Question

$$ \frac{dy}{dx}+2y=6e^x $$

Answer

**step1 Identify the Type of Differential Equation**

The given equation is a first-order linear ordinary differential equation. This type of equation has a specific structure: $$\frac{dy}{dx} + P(x)y = Q(x)$$, where $$P(x)$$ and $$Q(x)$$ are functions of $$x$$.

By comparing the given equation $$\frac{dy}{dx}+2y=6e^x$$ with the general form, we can identify the specific parts of our equation.

$$ P(x) = 2 $$

$$ Q(x) = 6e^x $$

**step2 Calculate the Integrating Factor**

To solve a first-order linear differential equation, we first need to find the integrating factor (IF). The integrating factor is a special function that simplifies the equation, allowing us to easily integrate it. The formula for the integrating factor is $$e^{\int P(x)dx}$$.

Substitute the value of $$P(x)$$ into the formula and perform the integration.

$$ IF = e^{\int 2 dx} $$

$$ IF = e^{2x} $$

**step3 Transform the Equation using the Integrating Factor**

Multiply every term in the original differential equation by the integrating factor $$e^{2x}$$. This step is crucial because it transforms the left side of the equation into the derivative of a product, specifically the derivative of $$(y \cdot \text{integrating factor})$$.

Starting with the original equation: $$\frac{dy}{dx}+2y=6e^x$$. Multiply each term by $$e^{2x}$$:

$$ e^{2x} \frac{dy}{dx} + 2y e^{2x} = 6e^x \cdot e^{2x} $$

The left side, by design, is equivalent to the derivative of $$(y \cdot e^{2x})$$. On the right side, we use the exponent rule $$e^a \cdot e^b = e^{a+b}$$.

$$ \frac{d}{dx}(y e^{2x}) = 6e^{(x+2x)} $$

$$ \frac{d}{dx}(y e^{2x}) = 6e^{3x} $$

**step4 Integrate Both Sides of the Equation**

Now that the left side is an exact derivative, we can integrate both sides of the equation with respect to $$x$$ to find $$y$$.

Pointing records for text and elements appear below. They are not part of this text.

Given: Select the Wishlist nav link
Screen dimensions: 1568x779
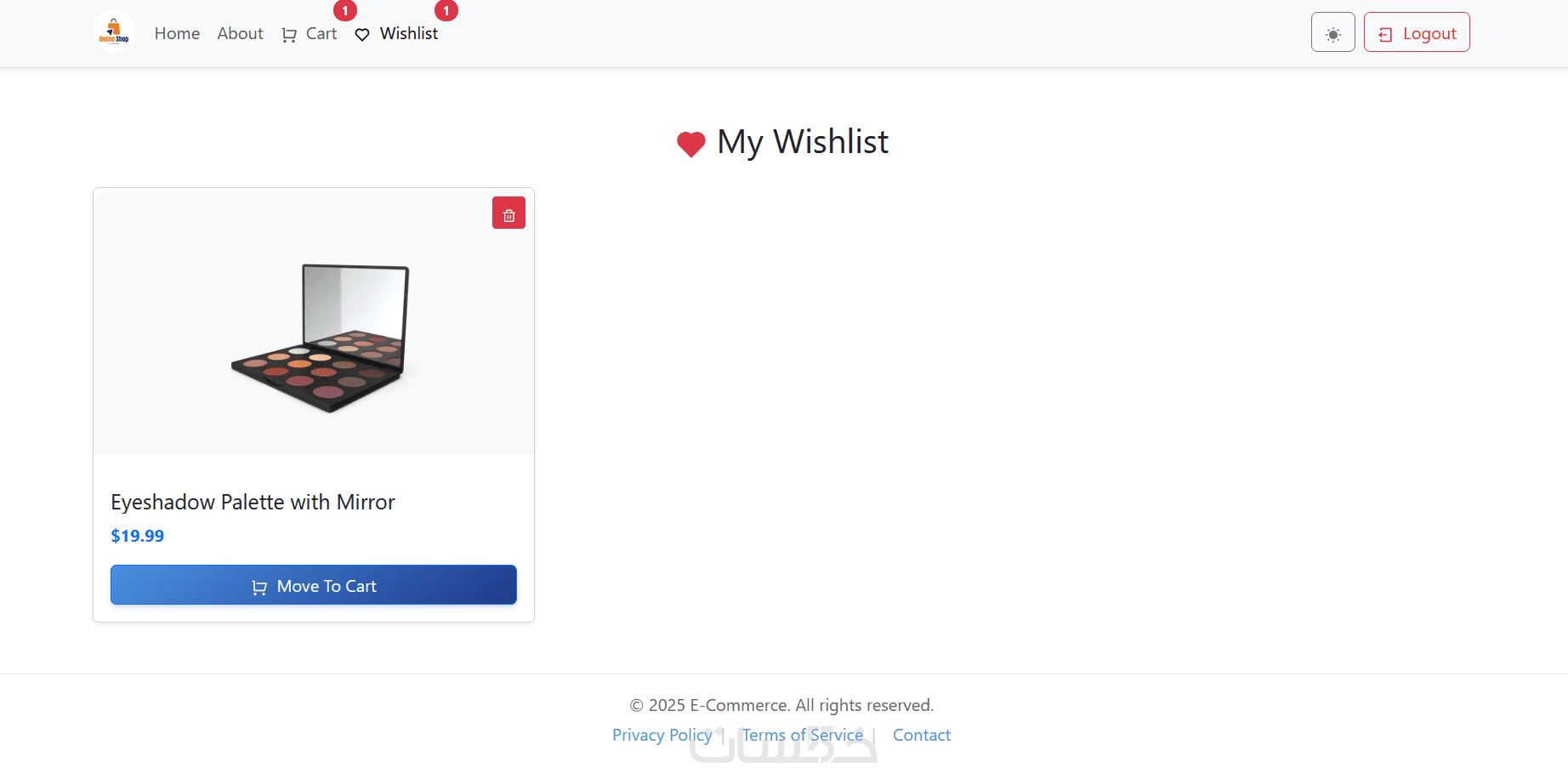Looking at the screenshot, I should pyautogui.click(x=396, y=34).
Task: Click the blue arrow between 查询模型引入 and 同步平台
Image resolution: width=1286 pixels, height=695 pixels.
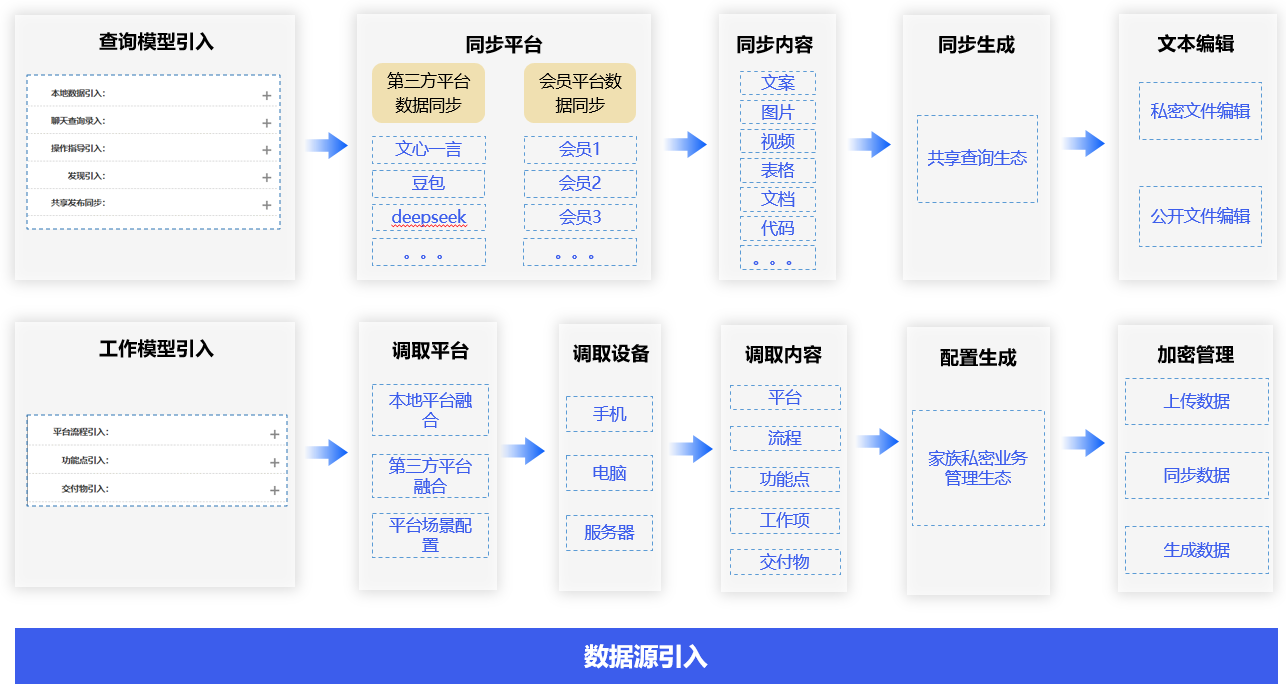Action: 326,146
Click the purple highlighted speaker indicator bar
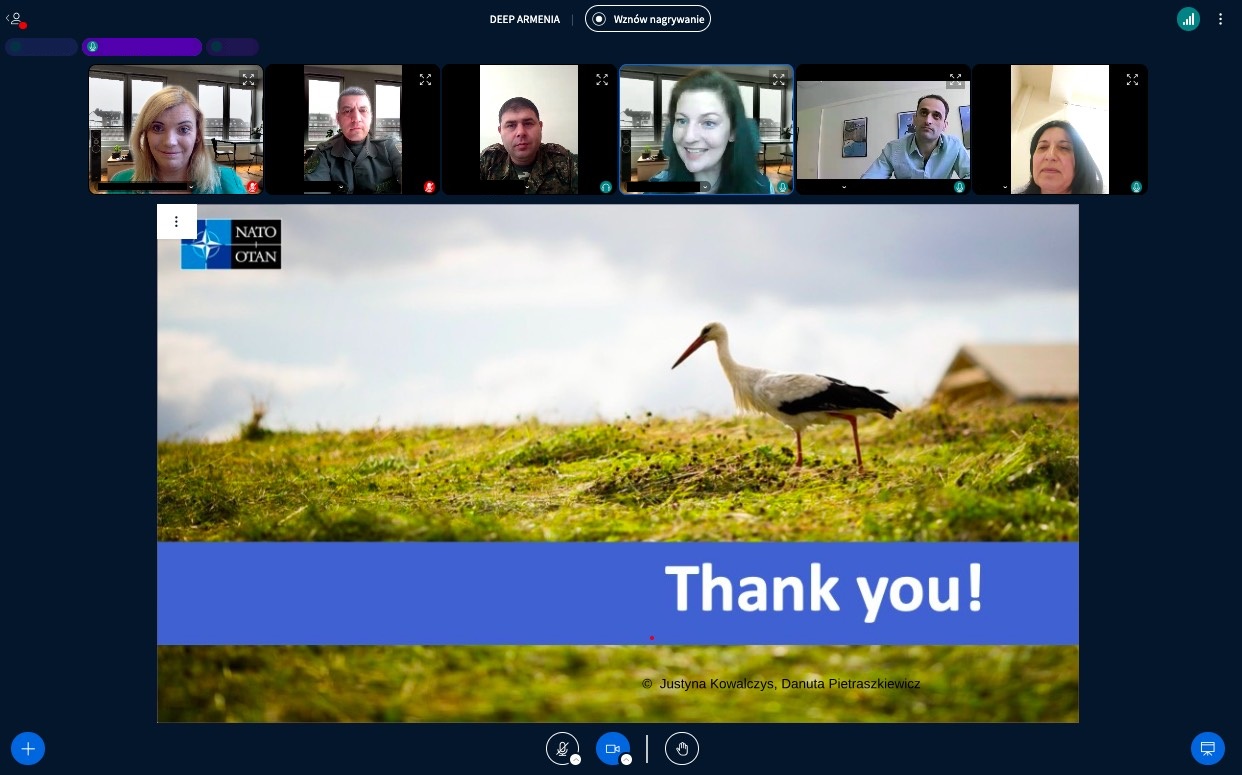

Integrate the transformed equation:

$$ \int \frac{d}{dx}(y e^{2x}) dx = \int 6e^{3x} dx $$

The integral of a derivative simply returns the original function ($$y e^{2x}$$). For the right side, we use the standard integration rule for exponential functions: $$\int e^{ax} dx = \frac{1}{a}e^{ax}$$. Remember to add the constant of integration, $$C$$.

$$ y e^{2x} = 6 \left( \frac{1}{3} e^{3x} \right) + C $$

$$ y e^{2x} = 2e^{3x} + C $$

**step5 Solve for y**

The final step is to isolate $$y$$ to get the general solution of the differential equation. Divide both sides of the equation by $$e^{2x}$$.

Divide the equation $$y e^{2x} = 2e^{3x} + C$$ by $$e^{2x}$$:

$$ y = \frac{2e^{3x} + C}{e^{2x}} $$

Separate the terms and simplify using the exponent rule $$\frac{e^a}{e^b} = e^{a-b}$$ for the first term, and $$\frac{1}{e^b} = e^{-b}$$ for the second term.

$$ y = \frac{2e^{3x}}{e^{2x}} + \frac{C}{e^{2x}} $$

$$ y = 2e^{(3x-2x)} + C e^{-2x} $$

$$ y = 2e^{x} + C e^{-2x} $$

This is the general solution to the given differential equation, where $$C$$ is an arbitrary constant.